Problem: Given the entries that follow, write out exactly the lines starting at the one containing "Viewport: 800px width, 809px height." and ending at the one containing "Given: Toggle local directory tree display", both ends included, and only those.

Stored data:
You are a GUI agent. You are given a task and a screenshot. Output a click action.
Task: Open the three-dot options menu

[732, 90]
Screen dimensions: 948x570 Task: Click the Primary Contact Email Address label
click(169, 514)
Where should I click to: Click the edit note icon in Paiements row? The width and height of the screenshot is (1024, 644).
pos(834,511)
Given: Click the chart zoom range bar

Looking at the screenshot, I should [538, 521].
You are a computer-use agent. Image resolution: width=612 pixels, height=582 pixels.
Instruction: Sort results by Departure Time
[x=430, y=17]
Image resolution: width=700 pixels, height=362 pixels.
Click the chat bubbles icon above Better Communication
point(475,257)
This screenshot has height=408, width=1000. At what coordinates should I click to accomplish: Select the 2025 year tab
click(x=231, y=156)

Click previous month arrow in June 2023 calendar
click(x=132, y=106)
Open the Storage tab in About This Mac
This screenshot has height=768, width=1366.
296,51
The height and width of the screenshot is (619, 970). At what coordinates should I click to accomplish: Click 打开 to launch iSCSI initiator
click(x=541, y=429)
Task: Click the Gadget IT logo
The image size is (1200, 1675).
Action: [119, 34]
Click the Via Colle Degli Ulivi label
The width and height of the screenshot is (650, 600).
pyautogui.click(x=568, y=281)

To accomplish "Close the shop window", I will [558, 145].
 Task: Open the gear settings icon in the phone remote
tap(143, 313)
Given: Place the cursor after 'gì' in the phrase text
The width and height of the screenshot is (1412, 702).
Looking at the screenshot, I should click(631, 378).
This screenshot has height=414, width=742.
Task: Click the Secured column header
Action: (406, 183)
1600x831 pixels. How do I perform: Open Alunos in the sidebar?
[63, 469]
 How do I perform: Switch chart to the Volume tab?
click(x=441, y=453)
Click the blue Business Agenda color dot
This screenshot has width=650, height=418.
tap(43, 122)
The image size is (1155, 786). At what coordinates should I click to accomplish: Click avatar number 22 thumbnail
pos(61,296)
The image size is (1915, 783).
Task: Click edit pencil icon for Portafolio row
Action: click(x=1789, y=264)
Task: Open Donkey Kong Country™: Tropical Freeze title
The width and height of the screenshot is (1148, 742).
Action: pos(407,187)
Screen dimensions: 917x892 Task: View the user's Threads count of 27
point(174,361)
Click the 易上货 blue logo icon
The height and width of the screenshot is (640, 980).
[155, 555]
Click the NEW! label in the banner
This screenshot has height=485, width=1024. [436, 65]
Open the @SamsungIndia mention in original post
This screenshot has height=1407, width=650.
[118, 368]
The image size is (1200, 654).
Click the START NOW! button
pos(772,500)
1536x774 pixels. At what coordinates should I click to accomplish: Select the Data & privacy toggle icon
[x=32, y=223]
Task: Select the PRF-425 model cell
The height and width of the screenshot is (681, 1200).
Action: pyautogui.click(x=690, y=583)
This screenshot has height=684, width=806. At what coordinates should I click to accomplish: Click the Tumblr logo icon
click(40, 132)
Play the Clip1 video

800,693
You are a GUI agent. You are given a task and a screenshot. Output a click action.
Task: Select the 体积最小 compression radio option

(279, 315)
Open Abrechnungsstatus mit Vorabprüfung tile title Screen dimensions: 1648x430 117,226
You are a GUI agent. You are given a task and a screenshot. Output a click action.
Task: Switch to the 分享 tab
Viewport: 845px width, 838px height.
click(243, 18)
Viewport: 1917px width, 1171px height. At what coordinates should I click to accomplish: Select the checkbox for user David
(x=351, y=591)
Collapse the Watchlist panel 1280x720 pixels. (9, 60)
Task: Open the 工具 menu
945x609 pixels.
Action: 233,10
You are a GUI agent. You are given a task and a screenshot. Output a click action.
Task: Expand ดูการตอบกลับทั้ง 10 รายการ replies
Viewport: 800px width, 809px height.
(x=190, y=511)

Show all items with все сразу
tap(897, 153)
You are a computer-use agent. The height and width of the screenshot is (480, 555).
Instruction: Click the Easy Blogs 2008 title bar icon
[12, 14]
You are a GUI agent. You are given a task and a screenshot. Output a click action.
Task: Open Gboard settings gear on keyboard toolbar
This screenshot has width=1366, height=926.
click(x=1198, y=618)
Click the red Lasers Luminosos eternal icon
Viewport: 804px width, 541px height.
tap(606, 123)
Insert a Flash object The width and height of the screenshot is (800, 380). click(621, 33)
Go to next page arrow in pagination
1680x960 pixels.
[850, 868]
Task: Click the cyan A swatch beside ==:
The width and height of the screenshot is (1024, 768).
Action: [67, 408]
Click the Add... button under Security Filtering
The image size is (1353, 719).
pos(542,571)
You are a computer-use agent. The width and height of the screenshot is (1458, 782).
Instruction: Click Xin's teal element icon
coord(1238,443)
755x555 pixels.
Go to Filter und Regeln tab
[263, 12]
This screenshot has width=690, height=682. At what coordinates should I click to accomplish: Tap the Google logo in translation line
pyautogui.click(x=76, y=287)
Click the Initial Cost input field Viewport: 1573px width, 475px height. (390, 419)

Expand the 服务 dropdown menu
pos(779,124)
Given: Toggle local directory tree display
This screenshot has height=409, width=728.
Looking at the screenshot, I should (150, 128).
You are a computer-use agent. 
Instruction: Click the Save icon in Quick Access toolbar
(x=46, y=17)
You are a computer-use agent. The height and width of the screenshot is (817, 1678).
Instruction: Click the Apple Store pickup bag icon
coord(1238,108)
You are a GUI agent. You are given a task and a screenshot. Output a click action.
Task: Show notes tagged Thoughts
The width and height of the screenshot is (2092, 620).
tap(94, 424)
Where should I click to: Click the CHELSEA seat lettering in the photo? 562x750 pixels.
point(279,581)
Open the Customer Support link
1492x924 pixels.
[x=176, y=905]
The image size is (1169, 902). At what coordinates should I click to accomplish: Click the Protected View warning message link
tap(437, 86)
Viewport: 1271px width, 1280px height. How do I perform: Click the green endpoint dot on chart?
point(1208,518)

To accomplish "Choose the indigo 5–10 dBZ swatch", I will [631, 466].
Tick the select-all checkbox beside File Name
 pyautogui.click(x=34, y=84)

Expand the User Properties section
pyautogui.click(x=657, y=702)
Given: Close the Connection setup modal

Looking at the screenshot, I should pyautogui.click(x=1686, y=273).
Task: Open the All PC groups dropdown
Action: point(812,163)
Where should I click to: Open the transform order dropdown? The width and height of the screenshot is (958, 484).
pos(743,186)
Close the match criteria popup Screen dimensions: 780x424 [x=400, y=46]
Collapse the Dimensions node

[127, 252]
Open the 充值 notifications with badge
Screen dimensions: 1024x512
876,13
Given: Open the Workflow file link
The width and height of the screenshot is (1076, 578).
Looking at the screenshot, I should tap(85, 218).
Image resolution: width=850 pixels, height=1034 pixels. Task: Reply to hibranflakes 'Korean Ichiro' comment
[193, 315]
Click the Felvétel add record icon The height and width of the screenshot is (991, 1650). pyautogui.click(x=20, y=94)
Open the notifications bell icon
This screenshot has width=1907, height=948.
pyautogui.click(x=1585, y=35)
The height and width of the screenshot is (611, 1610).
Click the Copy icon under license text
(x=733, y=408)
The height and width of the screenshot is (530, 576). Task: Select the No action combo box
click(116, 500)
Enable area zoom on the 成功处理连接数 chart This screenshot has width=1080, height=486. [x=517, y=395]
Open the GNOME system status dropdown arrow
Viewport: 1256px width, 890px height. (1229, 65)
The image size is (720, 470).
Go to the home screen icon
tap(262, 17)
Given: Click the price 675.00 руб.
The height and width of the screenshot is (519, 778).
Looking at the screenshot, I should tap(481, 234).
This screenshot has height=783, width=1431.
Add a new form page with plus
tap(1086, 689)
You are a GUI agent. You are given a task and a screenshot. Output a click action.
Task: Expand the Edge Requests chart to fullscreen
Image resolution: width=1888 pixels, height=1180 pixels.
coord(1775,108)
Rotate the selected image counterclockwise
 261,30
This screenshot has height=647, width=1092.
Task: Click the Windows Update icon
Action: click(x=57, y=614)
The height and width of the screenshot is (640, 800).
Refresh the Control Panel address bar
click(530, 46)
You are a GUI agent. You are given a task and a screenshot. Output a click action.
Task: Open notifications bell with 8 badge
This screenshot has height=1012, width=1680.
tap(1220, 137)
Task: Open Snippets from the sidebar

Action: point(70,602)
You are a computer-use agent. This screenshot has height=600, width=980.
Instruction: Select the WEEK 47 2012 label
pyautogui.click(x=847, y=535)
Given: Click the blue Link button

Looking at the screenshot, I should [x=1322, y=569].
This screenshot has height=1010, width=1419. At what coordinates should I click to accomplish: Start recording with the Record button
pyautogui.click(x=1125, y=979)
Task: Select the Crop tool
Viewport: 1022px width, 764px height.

Result of this task:
Viewport: 800px width, 809px height.
(x=190, y=511)

Show all items with все сразу
tap(897, 153)
You are a computer-use agent. The height and width of the screenshot is (480, 555).
Instruction: Click the Easy Blogs 2008 title bar icon
[12, 14]
You are a GUI agent. You are given a task and a screenshot. Output a click action.
Task: Open Gboard settings gear on keyboard toolbar
This screenshot has width=1366, height=926.
click(x=1198, y=618)
Click the red Lasers Luminosos eternal icon
Viewport: 804px width, 541px height.
tap(606, 123)
Insert a Flash object The width and height of the screenshot is (800, 380). click(621, 33)
Go to next page arrow in pagination
1680x960 pixels.
[850, 868]
Task: Click the cyan A swatch beside ==:
The width and height of the screenshot is (1024, 768).
Action: [67, 408]
Click the Add... button under Security Filtering
The image size is (1353, 719).
pos(542,571)
You are a computer-use agent. The width and height of the screenshot is (1458, 782).
Instruction: Click Xin's teal element icon
coord(1238,443)
755x555 pixels.
Go to Filter und Regeln tab
[263, 12]
This screenshot has width=690, height=682. At what coordinates should I click to accomplish: Tap the Google logo in translation line
pyautogui.click(x=76, y=287)
Click the Initial Cost input field Viewport: 1573px width, 475px height. (390, 419)

Expand the 服务 dropdown menu
pos(779,124)
Given: Toggle local directory tree display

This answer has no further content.